Start
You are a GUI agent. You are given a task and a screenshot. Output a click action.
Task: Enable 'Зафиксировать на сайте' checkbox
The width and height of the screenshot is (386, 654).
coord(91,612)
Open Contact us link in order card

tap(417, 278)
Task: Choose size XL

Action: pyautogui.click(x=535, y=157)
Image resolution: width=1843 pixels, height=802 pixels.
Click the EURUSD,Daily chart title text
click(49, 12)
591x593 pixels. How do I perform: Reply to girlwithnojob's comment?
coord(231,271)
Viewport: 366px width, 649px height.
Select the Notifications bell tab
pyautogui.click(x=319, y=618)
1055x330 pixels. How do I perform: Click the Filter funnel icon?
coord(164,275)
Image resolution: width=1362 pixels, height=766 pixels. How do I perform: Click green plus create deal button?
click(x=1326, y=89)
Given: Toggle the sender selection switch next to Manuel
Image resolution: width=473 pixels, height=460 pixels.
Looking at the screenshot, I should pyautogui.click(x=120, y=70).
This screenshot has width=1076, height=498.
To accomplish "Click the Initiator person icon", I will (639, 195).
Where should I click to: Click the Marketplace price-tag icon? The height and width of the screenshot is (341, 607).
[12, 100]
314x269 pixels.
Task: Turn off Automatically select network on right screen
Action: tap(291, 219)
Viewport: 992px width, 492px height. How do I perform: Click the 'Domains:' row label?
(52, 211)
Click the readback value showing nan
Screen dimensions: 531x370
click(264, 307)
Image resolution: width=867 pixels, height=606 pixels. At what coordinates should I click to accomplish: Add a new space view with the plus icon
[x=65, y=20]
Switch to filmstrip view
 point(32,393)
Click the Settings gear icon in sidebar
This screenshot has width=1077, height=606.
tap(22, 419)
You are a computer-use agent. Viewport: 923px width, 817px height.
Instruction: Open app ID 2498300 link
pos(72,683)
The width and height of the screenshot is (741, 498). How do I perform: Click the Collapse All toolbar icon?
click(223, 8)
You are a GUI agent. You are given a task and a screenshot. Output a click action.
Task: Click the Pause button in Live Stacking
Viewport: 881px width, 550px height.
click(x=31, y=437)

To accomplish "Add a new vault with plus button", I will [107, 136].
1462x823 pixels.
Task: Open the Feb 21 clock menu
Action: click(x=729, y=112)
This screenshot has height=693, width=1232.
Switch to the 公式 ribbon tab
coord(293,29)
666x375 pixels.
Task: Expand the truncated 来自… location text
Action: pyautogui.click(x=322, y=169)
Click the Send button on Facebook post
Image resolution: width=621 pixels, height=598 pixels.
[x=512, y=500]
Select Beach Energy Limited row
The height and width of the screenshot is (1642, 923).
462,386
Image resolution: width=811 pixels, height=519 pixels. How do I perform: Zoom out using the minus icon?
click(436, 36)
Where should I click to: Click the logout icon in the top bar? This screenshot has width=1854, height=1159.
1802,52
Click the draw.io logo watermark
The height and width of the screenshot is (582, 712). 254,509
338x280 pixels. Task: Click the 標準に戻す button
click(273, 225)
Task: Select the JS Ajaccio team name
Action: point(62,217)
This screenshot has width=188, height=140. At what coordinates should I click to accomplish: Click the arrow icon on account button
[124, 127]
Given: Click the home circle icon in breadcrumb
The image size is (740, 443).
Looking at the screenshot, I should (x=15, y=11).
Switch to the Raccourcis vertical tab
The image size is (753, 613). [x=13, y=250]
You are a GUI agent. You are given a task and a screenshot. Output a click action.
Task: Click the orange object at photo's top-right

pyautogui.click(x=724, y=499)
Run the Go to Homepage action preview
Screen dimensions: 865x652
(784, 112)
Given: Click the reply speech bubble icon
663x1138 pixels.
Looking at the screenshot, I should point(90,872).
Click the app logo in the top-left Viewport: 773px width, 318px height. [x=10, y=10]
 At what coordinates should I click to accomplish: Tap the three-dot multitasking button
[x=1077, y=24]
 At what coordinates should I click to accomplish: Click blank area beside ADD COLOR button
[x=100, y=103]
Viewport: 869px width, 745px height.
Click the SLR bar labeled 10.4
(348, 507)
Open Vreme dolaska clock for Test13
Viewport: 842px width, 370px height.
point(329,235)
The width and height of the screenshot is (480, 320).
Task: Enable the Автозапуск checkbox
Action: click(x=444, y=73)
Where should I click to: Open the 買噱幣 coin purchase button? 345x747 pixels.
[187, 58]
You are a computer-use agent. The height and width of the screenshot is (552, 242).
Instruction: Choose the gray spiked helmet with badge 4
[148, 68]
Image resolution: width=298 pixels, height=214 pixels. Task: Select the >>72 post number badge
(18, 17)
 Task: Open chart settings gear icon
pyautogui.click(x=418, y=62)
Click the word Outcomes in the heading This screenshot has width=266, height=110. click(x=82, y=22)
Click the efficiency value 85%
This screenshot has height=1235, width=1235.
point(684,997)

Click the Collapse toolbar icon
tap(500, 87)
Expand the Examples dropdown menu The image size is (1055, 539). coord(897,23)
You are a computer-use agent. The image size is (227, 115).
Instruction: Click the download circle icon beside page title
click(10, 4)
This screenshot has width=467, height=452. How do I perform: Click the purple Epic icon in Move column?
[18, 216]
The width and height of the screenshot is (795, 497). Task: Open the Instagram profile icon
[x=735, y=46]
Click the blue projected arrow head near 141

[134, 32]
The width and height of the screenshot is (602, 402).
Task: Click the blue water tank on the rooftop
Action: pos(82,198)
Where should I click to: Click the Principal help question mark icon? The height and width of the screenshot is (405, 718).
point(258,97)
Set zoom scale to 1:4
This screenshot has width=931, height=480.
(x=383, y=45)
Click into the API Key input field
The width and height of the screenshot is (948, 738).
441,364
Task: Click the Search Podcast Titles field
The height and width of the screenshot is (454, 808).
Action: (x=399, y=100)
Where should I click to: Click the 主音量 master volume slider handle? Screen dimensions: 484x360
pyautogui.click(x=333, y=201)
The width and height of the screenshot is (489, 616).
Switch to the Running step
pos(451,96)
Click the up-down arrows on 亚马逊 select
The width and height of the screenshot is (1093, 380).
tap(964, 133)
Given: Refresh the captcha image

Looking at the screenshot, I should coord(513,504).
End
# Stated goal
Copy the lines starting at the one containing "1055x330 pixels. How" and ending at the one containing "will (639, 195).", substituting "toggle" for "switch" and changing nothing else.

# Task response
1055x330 pixels. How do I perform: Click the Filter funnel icon?
coord(164,275)
Image resolution: width=1362 pixels, height=766 pixels. How do I perform: Click green plus create deal button?
click(x=1326, y=89)
Given: Toggle the sender selection toggle next to Manuel
Image resolution: width=473 pixels, height=460 pixels.
Looking at the screenshot, I should pyautogui.click(x=120, y=70).
This screenshot has width=1076, height=498.
To accomplish "Click the Initiator person icon", I will (639, 195).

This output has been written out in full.